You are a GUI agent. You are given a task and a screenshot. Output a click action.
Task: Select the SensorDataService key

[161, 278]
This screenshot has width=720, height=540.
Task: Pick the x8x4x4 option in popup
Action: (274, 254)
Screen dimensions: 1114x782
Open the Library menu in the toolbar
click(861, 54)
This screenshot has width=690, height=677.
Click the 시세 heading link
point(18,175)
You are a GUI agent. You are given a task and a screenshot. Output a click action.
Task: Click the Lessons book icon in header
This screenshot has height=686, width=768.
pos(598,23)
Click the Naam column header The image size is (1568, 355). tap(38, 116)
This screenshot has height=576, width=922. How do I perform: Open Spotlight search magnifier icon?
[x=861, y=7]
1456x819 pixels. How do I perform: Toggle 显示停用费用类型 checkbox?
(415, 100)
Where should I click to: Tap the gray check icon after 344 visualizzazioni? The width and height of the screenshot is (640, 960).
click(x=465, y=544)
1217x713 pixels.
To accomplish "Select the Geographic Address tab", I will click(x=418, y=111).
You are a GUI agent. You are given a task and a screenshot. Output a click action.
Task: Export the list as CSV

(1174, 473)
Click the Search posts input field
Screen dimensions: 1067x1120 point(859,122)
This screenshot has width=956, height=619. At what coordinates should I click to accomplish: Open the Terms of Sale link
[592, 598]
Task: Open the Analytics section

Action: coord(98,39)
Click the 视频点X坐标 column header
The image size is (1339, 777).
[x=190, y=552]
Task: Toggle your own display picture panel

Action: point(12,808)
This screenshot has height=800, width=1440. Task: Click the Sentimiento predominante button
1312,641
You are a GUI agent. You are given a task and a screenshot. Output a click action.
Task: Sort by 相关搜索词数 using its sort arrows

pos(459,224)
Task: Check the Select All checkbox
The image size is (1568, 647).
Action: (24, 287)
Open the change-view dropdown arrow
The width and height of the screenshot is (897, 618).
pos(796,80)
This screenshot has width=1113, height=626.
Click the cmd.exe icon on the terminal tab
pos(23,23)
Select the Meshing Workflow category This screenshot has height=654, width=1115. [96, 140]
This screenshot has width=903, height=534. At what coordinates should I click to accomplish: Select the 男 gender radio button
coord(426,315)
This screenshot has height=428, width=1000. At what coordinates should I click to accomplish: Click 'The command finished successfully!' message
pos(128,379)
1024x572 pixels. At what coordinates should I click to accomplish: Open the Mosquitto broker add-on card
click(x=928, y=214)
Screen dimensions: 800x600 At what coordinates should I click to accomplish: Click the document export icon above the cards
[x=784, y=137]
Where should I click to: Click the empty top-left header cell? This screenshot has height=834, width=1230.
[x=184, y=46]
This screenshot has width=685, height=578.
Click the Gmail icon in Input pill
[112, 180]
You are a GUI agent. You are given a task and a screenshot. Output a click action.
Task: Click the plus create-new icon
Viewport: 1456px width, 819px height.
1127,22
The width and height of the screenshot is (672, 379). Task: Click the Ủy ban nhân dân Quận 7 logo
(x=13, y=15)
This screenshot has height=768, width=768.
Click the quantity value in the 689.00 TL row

• **What the exercise asks**: Which lines run from the one holding "Open the Library menu in the toolbar" through the one holding "Click the Naam" in the records above? Repeat them exactly, both included, and nothing more.

• **Output below**:
Open the Library menu in the toolbar
click(861, 54)
This screenshot has width=690, height=677.
Click the 시세 heading link
point(18,175)
You are a GUI agent. You are given a task and a screenshot. Output a click action.
Task: Click the Lessons book icon in header
This screenshot has height=686, width=768.
pos(598,23)
Click the Naam column header The image size is (1568, 355). tap(38, 116)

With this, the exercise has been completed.